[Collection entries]
>>>>>
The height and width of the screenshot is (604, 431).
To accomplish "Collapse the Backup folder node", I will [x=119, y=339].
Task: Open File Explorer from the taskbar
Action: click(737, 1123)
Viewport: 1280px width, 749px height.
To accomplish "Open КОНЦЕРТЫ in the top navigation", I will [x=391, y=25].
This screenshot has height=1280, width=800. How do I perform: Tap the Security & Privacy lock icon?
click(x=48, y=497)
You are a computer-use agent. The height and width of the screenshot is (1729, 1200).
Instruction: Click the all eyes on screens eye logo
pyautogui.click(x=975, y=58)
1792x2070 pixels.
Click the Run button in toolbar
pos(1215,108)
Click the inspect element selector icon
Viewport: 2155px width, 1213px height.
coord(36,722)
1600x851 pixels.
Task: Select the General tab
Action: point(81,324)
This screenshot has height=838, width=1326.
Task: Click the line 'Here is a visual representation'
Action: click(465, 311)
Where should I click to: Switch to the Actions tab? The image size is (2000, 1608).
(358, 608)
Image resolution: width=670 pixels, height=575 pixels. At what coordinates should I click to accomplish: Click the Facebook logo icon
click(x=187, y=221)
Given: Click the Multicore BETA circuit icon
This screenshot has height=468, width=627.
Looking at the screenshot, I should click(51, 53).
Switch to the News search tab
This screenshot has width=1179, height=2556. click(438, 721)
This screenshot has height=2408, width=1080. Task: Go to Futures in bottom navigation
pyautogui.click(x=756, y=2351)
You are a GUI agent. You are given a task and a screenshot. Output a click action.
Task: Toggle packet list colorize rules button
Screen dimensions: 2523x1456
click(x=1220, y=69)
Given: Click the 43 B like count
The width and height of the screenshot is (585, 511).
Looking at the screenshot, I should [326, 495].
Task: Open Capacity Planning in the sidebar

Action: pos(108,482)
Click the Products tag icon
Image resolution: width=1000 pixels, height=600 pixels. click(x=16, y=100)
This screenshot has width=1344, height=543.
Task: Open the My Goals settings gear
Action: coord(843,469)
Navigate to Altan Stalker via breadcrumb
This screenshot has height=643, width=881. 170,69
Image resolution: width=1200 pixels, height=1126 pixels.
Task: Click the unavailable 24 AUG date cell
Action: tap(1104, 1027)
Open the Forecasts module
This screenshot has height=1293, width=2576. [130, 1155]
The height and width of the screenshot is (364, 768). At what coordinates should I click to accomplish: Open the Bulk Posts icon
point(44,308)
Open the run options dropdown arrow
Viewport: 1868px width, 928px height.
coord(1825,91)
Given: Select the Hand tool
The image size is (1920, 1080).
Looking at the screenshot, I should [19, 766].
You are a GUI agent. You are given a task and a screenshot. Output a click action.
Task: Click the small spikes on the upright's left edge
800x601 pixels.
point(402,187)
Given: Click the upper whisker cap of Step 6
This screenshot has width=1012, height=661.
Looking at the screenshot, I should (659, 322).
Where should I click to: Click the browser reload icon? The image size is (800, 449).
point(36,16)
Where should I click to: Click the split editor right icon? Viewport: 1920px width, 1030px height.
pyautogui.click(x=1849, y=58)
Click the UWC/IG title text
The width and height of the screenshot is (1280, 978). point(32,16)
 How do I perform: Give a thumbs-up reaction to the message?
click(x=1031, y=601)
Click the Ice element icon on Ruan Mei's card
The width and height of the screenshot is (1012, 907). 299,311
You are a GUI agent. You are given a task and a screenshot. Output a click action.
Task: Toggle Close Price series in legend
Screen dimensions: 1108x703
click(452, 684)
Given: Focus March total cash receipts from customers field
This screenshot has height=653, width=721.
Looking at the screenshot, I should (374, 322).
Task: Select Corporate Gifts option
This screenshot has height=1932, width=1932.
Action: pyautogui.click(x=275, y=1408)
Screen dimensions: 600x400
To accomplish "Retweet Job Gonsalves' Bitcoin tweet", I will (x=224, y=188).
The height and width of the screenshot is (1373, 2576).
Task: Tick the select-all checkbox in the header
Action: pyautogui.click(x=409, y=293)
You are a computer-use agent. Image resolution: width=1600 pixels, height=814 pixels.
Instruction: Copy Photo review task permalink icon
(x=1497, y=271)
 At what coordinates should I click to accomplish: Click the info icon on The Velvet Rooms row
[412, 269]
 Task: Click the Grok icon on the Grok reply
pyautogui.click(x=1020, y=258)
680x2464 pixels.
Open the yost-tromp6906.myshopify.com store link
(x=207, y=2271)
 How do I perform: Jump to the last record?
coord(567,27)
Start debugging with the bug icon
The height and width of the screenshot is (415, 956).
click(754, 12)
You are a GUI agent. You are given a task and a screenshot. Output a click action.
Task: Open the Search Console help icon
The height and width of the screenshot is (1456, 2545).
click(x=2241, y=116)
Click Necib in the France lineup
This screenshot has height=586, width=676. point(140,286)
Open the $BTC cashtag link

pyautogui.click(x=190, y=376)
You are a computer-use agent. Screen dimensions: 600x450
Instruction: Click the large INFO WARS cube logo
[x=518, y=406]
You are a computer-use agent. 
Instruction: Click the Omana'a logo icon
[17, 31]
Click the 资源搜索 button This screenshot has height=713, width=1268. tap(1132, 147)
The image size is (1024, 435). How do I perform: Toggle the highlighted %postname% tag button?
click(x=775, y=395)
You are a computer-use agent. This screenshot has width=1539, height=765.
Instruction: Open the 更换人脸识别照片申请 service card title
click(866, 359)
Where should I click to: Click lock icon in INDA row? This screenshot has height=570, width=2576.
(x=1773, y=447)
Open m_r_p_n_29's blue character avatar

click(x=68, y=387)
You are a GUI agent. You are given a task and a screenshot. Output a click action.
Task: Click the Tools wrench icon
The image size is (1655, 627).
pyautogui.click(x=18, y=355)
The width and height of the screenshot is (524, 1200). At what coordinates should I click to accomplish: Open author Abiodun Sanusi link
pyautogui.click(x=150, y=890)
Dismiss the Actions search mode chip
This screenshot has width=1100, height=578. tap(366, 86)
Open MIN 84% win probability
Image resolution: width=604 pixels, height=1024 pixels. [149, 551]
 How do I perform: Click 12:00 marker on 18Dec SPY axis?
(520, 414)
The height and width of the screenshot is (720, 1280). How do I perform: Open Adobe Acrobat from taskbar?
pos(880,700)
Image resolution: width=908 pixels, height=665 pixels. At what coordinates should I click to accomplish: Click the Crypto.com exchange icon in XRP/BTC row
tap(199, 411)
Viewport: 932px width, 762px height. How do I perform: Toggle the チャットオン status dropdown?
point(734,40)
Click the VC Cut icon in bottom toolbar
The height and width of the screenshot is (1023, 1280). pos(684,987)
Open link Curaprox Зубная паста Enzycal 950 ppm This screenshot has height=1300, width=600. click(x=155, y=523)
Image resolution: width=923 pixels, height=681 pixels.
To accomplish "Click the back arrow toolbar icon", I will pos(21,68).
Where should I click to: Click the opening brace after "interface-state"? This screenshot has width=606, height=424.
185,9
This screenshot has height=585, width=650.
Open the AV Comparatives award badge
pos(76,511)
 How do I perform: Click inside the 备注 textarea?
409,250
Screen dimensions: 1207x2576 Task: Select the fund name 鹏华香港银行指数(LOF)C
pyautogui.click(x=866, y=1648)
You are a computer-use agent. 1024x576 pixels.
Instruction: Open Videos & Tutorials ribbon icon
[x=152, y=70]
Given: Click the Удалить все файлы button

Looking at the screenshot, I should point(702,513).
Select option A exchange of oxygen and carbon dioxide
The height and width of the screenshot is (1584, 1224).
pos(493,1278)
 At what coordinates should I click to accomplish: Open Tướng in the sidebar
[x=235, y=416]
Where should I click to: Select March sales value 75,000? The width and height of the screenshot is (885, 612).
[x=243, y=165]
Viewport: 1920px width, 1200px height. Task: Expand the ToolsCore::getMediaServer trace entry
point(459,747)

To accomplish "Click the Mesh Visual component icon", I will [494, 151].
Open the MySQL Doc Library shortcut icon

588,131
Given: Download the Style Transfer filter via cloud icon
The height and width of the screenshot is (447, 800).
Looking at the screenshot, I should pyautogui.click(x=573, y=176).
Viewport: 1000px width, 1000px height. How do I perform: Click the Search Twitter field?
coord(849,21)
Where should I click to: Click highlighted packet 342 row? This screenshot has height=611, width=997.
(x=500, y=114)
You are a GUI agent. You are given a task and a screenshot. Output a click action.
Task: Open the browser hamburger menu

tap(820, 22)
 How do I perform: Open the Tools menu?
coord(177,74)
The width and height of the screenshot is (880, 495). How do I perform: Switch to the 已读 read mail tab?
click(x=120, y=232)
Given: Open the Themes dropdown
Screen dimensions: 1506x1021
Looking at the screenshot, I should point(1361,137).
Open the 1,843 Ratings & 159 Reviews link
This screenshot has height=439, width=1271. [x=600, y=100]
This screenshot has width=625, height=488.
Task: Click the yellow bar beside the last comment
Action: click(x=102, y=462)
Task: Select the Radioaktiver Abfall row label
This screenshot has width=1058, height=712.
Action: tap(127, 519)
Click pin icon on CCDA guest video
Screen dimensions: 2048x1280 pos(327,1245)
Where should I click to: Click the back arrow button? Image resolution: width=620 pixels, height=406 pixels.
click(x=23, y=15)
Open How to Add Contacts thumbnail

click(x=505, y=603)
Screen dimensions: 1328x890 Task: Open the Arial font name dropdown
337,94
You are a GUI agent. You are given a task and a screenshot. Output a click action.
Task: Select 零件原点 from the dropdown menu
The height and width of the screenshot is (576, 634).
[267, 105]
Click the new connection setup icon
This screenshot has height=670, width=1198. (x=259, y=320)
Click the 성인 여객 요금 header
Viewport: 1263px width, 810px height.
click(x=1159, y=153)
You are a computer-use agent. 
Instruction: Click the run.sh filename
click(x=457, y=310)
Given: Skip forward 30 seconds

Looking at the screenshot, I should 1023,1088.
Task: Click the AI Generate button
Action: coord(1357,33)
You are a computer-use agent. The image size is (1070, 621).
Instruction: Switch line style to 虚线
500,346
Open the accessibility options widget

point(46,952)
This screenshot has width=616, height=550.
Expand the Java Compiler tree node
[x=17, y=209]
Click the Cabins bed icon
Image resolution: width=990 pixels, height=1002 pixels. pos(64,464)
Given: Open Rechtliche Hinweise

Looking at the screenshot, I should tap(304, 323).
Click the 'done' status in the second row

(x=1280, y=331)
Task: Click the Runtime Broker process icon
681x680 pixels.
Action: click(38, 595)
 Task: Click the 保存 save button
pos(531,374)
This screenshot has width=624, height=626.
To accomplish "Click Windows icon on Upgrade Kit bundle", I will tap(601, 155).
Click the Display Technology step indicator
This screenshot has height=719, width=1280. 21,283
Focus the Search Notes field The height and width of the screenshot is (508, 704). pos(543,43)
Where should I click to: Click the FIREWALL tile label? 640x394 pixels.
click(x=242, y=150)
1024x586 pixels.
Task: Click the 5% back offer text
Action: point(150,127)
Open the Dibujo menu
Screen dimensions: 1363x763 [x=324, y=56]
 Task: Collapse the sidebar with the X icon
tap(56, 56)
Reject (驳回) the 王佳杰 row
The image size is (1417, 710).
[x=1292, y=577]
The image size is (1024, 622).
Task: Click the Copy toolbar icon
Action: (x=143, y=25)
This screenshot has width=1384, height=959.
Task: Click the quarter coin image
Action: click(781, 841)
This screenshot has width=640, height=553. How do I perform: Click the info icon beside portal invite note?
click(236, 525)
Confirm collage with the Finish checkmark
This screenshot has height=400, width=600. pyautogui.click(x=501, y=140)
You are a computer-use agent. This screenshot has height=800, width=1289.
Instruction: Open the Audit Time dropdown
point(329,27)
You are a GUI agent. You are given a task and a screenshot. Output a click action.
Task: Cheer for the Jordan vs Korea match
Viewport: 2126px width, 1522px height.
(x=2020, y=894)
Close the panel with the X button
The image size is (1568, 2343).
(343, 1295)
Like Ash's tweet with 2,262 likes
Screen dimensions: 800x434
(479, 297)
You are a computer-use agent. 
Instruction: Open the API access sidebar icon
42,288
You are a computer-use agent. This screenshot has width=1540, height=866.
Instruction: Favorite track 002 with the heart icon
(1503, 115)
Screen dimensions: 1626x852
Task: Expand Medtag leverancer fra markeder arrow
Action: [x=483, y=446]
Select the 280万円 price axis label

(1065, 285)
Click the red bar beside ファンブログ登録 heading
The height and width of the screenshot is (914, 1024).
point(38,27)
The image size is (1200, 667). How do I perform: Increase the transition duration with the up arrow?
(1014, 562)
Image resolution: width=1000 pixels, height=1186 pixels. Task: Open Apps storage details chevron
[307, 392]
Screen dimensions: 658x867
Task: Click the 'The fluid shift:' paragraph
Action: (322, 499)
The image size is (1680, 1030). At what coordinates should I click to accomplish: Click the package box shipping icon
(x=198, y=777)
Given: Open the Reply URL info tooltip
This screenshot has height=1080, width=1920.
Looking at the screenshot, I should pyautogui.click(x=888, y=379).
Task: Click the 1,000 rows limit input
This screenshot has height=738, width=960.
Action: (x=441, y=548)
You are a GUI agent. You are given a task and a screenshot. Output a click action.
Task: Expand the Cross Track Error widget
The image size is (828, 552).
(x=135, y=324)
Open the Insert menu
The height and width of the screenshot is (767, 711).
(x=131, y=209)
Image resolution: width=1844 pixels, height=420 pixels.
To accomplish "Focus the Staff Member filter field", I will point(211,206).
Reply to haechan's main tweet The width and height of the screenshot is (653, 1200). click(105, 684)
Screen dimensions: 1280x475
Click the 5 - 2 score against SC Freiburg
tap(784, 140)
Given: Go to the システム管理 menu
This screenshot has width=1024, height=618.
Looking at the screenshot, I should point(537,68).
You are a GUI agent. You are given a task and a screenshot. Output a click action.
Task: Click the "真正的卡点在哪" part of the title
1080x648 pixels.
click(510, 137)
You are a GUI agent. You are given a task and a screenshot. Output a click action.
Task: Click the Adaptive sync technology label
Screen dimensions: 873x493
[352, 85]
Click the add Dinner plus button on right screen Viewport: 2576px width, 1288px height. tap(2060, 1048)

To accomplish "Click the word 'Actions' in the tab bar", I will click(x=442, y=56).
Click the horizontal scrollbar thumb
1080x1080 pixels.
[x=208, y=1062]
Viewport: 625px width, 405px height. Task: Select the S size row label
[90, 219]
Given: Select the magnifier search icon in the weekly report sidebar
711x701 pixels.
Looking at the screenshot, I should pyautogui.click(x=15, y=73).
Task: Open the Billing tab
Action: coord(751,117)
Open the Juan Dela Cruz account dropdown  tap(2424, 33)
<<<<<
__Work instructions__: Print the lines of the data above exactly as they appear, starting at the line that contains "Task: Click the 1,000 rows limit input" and ending at the end of the data.

__Exercise output__:
Task: Click the 1,000 rows limit input
This screenshot has height=738, width=960.
Action: (x=441, y=548)
You are a GUI agent. You are given a task and a screenshot. Output a click action.
Task: Expand the Cross Track Error widget
The image size is (828, 552).
(x=135, y=324)
Open the Insert menu
The height and width of the screenshot is (767, 711).
(x=131, y=209)
Image resolution: width=1844 pixels, height=420 pixels.
To accomplish "Focus the Staff Member filter field", I will point(211,206).
Reply to haechan's main tweet The width and height of the screenshot is (653, 1200). click(105, 684)
Screen dimensions: 1280x475
Click the 5 - 2 score against SC Freiburg
tap(784, 140)
Given: Go to the システム管理 menu
This screenshot has width=1024, height=618.
Looking at the screenshot, I should point(537,68).
You are a GUI agent. You are given a task and a screenshot. Output a click action.
Task: Click the "真正的卡点在哪" part of the title
1080x648 pixels.
click(510, 137)
You are a GUI agent. You are given a task and a screenshot. Output a click action.
Task: Click the Adaptive sync technology label
Screen dimensions: 873x493
[352, 85]
Click the add Dinner plus button on right screen Viewport: 2576px width, 1288px height. tap(2060, 1048)

To accomplish "Click the word 'Actions' in the tab bar", I will click(x=442, y=56).
Click the horizontal scrollbar thumb
1080x1080 pixels.
[x=208, y=1062]
Viewport: 625px width, 405px height. Task: Select the S size row label
[90, 219]
Given: Select the magnifier search icon in the weekly report sidebar
711x701 pixels.
Looking at the screenshot, I should pyautogui.click(x=15, y=73).
Task: Open the Billing tab
Action: coord(751,117)
Open the Juan Dela Cruz account dropdown  tap(2424, 33)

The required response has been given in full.